Symptom severity can be quantified using the Abdominal Symptom Questionnaire (ASQ) or the Gastrointestinal Symptom Rating Scale (GSRS), though these are primarily research tools. The presence of alarm features (age >55 years, weight loss >5 kg, dysphagia, GI bleeding, family history of GI cancer) increases the likelihood of malignancy and mandates prompt endoscopic evaluation per American College of Gastroenterology (ACG) 2023 guidelines.
Diagnosis
The diagnosis of peptic ulcer disease is confirmed by upper endoscopy, which remains the gold standard. The diagnostic algorithm begins with clinical assessment of epigastric pain and risk factors (H. pylori, NSAID use). In patients <55 years without alarm features, non-invasive H. pylori testing is recommended by the ACG 2023 guidelines. In those ≥55 years or with alarm features, immediate upper endoscopy is indicated.
Laboratory Workup
- Complete blood count (CBC): hemoglobin <12 g/dL in women or <13 g/dL in men suggests bleeding; mean corpuscular volume (MCV) <80 fL indicates chronic blood loss.
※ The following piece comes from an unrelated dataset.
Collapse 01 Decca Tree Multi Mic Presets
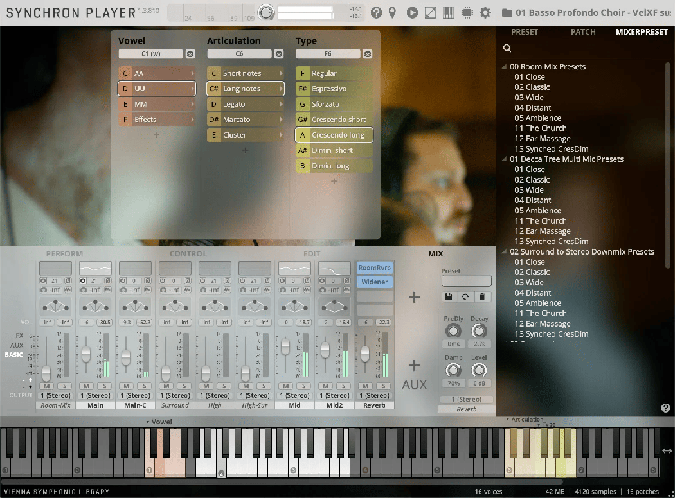pyautogui.click(x=505, y=160)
- Basic metabolic panel (BMP): blood urea nitrogen (BUN) >25 mg/dL with normal creatinine suggests upper GI bleed (BUN:creatinine ratio >30 has 75% sensitivity, 85% specificity).
- Liver function tests: normal in uncomplicated PUD; elevated alkaline phosphatase or bilirubin suggests biliary or pancreatic pathology.
- H. pylori testing:
- Stool antigen test: sensitivity 94%, specificity 92% (Monoclonal EIA).
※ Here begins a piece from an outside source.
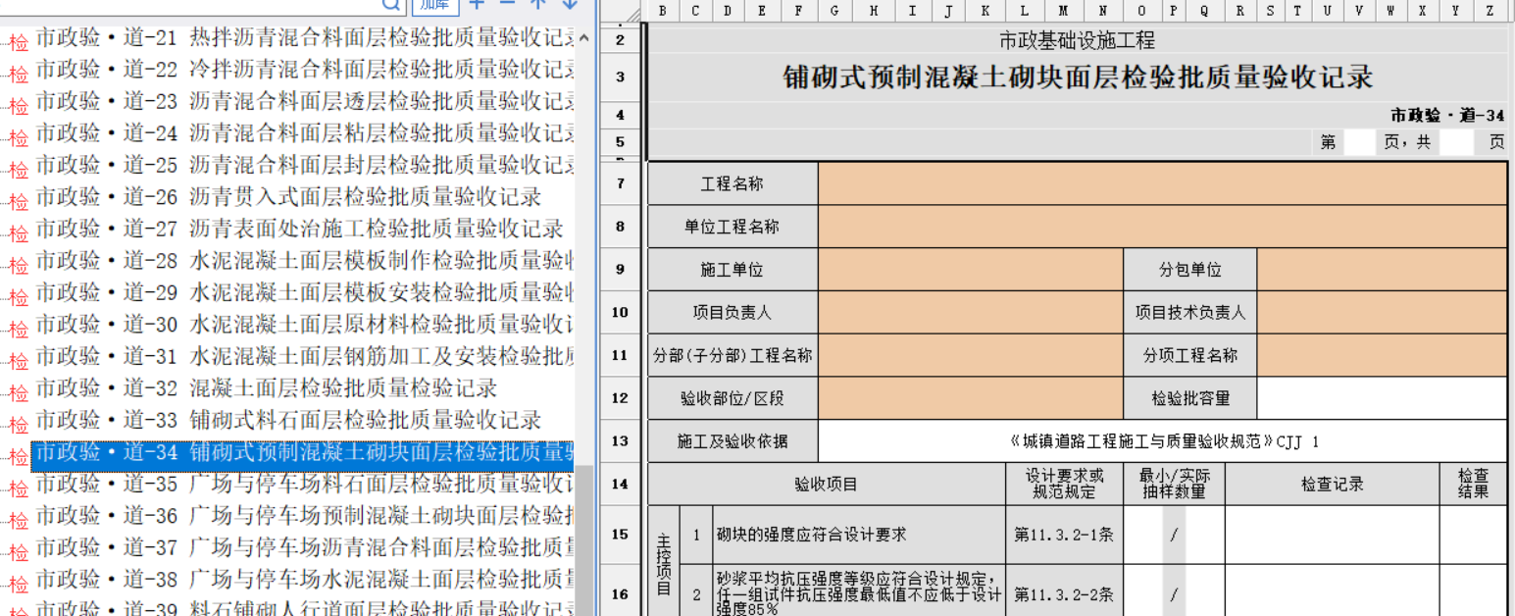This screenshot has width=1515, height=616.
Task: Click the blue down arrow icon
Action: [x=569, y=4]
- Urea breath test (UBT): sensitivity 95%, specificity 97%; requires 14-day washout of PPIs and 28-day washout of antibiotics.
- Serology: detects IgG antibodies; sensitivity 85%, specificity 79%; not useful for post-treatment confirmation due to persistent antibodies.
Imaging
- Upper endoscopy: diagnostic yield >95% for ulcers >5 mm. Findings include round or oval mucosal defects with smooth base, often with surrounding erythema. Forrest classification is used for bleeding ulcers:
- Class Ia: spurting hemorrhage (30-day rebleeding risk 55%)
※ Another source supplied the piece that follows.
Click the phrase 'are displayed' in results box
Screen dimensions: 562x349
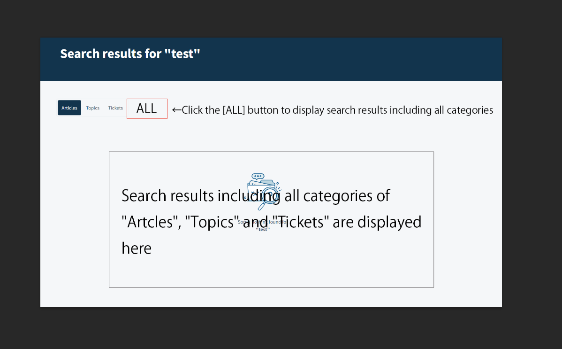coord(377,222)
- Ib: oozing hemorrhage (rebleeding risk 43%)
- IIa: visible vessel (rebleeding risk 50%)
- IIb: adherent clot (rebleeding risk 25%)
- IIc: flat pigmented spot (rebleeding risk 10%)
- III: clean base (rebleeding risk 5%)
- CT abdomen with IV contrast: reserved for suspected perforation; free intraperitoneal air is seen in 70–80% of cases on upright chest X-ray, but CT sensitivity is 98%.
- Barium upper GI series: sensitivity 75–85%, specificity 80–90%; largely replaced by endoscopy.
Validated Scoring Systems
- Glasgow-Blatchford Score (GBS): predicts need for intervention in upper GI bleeding. Components:
- Blood urea >18.2 mg/dL: 6 points
- Hemoglobin <13 g/dL (men) or <12 g/dL (women): 6 points
- Systolic BP <100 mmHg: 2 points
- Pulse ≥100 bpm: 1 point
- Melena: 1 point
- Syncope: 2 points
- Hepatic disease or heart failure: 2 points
- GBS ≥2 indicates need for intervention; GBS = 0 has 98% negative predictive value for avoiding hospitalization.
Differential Diagnosis
- Gastroesophageal reflux disease (GERD): heartburn predominates; endoscopy shows esophagitis, not gastric/duodenal ulcers.
- Gastric cancer: irregular, nodular ulcer margins; biopsy required.
- Gastric lymphoma: often presents as large, shallow ulcers; H. pylori-associated MALT lymphoma responds to eradication.